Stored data
######

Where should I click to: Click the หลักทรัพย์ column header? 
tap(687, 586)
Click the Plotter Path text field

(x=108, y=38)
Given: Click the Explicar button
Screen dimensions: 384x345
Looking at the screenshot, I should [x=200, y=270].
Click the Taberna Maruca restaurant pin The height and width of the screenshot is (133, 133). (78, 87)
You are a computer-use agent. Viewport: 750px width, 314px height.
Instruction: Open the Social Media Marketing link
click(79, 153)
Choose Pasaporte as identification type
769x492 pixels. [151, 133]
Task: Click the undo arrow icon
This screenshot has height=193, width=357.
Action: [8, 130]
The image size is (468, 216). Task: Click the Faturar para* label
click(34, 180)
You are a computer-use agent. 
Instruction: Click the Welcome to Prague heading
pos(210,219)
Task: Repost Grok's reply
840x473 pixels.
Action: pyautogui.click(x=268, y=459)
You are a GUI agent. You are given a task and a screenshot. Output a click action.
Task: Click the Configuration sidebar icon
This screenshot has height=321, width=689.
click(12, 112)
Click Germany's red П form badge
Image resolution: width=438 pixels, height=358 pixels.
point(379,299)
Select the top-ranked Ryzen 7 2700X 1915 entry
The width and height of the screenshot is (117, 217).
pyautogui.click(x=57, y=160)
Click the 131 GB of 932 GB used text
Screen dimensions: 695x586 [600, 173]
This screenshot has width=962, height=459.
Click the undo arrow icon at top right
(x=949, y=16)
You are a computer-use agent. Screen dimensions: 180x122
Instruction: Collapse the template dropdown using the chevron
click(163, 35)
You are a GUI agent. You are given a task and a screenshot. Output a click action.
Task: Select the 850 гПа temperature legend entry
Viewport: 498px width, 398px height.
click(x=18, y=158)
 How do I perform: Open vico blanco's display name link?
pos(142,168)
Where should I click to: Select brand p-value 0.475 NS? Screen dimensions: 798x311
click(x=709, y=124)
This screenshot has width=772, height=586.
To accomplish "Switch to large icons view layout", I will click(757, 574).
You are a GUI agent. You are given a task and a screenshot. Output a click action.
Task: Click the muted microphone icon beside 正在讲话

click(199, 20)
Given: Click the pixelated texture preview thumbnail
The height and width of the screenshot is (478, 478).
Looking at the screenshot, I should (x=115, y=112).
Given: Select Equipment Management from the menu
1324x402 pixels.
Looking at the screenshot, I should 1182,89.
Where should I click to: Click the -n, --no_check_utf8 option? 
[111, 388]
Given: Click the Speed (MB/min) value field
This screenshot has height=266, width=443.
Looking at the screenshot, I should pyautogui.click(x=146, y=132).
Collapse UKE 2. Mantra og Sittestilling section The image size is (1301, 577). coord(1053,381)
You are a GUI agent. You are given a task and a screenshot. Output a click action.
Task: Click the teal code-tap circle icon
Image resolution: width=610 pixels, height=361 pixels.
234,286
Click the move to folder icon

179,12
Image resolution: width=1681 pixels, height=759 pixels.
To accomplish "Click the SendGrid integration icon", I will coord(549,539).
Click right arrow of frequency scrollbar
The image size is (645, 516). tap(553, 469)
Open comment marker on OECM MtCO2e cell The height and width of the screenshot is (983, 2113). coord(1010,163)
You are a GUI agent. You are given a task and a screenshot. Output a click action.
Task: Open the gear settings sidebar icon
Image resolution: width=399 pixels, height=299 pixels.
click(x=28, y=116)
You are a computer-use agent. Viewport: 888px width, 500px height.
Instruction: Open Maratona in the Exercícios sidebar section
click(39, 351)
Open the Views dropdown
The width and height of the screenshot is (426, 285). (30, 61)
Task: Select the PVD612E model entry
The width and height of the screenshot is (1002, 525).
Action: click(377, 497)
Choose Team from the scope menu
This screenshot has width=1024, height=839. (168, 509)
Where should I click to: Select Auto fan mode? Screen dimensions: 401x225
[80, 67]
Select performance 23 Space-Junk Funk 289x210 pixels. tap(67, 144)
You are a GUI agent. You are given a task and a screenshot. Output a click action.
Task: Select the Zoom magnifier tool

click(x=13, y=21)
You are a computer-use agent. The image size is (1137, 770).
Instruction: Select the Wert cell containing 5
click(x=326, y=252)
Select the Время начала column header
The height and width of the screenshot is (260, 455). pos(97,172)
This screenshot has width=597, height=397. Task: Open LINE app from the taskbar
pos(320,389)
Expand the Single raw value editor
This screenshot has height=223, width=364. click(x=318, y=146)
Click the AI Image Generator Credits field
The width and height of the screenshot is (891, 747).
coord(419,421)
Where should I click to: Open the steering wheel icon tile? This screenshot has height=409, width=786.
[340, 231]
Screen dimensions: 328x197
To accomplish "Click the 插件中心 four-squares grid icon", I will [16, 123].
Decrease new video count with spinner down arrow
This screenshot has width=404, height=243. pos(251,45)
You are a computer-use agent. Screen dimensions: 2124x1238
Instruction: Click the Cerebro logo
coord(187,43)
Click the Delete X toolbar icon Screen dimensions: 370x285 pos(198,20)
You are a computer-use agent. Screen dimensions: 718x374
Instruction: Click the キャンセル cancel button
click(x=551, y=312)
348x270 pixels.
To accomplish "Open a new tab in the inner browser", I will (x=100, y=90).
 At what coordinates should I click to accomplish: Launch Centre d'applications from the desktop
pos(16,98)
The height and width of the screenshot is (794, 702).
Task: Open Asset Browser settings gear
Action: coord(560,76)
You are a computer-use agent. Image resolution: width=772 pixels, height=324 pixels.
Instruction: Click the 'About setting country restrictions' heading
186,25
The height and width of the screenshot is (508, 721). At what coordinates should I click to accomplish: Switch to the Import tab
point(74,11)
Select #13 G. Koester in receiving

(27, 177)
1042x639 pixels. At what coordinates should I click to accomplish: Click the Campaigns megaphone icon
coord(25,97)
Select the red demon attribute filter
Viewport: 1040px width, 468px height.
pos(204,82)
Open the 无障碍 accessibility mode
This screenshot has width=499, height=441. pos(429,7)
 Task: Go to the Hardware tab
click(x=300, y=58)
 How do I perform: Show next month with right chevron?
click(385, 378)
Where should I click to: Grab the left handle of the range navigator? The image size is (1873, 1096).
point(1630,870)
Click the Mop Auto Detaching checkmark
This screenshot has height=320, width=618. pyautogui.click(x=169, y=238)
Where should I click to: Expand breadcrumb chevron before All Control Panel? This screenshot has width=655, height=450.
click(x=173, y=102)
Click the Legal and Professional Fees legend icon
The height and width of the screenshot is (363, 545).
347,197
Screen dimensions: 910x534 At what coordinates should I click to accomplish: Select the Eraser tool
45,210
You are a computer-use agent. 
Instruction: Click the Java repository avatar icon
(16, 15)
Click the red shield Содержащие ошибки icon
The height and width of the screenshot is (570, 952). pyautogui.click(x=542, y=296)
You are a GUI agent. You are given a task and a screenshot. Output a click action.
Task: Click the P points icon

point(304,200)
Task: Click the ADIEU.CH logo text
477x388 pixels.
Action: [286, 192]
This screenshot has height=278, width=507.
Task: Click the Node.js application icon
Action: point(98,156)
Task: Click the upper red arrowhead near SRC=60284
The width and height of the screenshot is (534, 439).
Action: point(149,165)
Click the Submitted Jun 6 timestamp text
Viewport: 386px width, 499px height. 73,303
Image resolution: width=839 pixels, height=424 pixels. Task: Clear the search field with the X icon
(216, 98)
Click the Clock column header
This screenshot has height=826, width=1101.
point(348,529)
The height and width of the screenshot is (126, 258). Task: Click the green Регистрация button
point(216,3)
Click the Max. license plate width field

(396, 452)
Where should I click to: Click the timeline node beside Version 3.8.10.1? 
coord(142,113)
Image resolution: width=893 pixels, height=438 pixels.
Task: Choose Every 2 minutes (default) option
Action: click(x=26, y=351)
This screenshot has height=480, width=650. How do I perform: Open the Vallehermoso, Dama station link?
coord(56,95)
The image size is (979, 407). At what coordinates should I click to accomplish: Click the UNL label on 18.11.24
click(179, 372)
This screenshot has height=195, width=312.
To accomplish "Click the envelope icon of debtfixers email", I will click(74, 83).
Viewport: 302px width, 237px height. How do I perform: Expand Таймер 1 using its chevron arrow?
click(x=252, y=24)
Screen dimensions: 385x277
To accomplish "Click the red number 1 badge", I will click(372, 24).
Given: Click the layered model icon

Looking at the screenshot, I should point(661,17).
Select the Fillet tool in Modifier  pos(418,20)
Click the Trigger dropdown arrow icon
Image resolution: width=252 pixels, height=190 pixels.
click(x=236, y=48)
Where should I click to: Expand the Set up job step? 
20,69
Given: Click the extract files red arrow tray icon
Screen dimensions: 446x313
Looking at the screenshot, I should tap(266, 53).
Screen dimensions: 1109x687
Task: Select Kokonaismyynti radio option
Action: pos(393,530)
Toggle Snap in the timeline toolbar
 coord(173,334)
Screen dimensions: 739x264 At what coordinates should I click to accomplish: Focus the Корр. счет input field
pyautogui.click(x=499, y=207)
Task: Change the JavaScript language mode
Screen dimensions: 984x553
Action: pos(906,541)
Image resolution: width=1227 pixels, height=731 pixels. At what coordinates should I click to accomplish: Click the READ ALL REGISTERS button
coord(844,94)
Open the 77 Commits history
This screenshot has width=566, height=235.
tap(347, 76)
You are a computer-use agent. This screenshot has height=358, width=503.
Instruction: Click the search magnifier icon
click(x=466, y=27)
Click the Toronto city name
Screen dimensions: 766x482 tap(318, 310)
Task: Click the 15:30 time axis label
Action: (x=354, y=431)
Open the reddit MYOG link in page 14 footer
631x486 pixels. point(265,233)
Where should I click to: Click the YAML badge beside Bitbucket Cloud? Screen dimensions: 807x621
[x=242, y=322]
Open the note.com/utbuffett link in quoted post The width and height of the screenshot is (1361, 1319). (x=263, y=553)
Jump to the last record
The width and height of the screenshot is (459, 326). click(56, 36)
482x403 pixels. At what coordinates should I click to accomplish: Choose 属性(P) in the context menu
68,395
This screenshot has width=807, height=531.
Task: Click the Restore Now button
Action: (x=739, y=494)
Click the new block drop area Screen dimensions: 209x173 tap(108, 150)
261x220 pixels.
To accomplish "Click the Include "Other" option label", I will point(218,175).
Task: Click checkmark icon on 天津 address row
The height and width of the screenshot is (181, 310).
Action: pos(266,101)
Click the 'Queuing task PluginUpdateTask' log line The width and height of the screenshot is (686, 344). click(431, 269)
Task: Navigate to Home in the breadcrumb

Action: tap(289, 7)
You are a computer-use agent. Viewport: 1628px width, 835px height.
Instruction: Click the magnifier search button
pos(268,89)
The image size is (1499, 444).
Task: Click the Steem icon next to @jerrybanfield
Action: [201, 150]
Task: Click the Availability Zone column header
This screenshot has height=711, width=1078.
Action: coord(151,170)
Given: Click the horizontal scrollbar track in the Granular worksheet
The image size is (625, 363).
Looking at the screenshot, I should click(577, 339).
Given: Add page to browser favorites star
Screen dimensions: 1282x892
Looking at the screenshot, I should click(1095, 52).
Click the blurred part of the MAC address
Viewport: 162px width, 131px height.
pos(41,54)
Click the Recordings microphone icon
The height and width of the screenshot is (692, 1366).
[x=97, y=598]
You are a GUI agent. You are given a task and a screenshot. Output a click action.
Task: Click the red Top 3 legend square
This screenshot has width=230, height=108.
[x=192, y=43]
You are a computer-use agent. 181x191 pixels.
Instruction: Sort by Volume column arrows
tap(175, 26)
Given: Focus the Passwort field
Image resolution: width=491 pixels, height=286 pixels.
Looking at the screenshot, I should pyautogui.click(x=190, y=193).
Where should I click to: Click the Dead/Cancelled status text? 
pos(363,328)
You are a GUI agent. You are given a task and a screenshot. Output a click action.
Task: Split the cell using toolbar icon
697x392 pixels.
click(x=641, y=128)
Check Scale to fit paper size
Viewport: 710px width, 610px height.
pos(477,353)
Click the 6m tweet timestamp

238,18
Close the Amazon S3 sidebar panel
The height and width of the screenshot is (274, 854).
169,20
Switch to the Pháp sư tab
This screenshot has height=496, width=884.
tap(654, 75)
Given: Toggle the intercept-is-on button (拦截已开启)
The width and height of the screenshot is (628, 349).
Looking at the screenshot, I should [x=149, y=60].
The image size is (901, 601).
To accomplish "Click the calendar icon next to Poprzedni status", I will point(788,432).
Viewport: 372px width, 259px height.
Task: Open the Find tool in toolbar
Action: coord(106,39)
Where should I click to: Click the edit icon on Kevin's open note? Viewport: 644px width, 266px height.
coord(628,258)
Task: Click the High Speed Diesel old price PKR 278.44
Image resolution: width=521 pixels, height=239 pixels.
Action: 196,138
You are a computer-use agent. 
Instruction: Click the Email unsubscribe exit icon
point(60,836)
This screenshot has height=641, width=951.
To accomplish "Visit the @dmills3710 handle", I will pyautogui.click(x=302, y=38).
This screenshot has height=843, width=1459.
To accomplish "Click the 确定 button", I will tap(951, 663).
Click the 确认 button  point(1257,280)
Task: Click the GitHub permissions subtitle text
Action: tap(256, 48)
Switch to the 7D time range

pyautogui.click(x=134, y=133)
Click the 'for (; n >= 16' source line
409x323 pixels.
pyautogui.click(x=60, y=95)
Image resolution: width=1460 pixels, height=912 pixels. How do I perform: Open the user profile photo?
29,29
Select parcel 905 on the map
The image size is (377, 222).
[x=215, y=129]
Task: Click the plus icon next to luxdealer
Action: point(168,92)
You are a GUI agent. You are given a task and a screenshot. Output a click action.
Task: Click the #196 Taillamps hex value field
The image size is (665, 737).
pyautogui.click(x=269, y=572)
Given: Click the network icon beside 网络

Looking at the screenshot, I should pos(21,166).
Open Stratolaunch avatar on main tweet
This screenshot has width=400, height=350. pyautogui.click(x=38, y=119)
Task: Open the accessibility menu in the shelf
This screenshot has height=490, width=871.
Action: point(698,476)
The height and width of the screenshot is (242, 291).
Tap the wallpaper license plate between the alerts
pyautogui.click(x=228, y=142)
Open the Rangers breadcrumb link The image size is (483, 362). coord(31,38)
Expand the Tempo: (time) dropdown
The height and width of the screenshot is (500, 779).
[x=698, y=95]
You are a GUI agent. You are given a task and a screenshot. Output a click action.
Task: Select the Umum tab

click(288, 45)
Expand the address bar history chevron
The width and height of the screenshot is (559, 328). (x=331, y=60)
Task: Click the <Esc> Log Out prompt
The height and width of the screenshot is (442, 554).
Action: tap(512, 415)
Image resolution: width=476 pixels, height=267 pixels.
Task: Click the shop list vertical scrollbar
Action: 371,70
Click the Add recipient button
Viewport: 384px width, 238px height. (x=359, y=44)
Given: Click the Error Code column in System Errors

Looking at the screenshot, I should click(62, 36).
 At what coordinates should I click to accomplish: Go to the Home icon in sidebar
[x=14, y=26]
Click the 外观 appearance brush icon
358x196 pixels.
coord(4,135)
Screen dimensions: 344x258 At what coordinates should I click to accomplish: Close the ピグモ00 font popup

######

TASK DESCRIPTION:
From the data above, output exactly the lines between the one containing "Task: Click the muted" and the one containing "Collapse UKE 2.", counting both of them.

REPLY TO THE TASK:
Task: Click the muted microphone icon beside 正在讲话

click(199, 20)
Given: Click the pixelated texture preview thumbnail
The height and width of the screenshot is (478, 478).
Looking at the screenshot, I should (x=115, y=112).
Given: Select Equipment Management from the menu
1324x402 pixels.
Looking at the screenshot, I should 1182,89.
Where should I click to: Click the -n, --no_check_utf8 option? 
[111, 388]
Given: Click the Speed (MB/min) value field
This screenshot has height=266, width=443.
Looking at the screenshot, I should pyautogui.click(x=146, y=132).
Collapse UKE 2. Mantra og Sittestilling section The image size is (1301, 577). coord(1053,381)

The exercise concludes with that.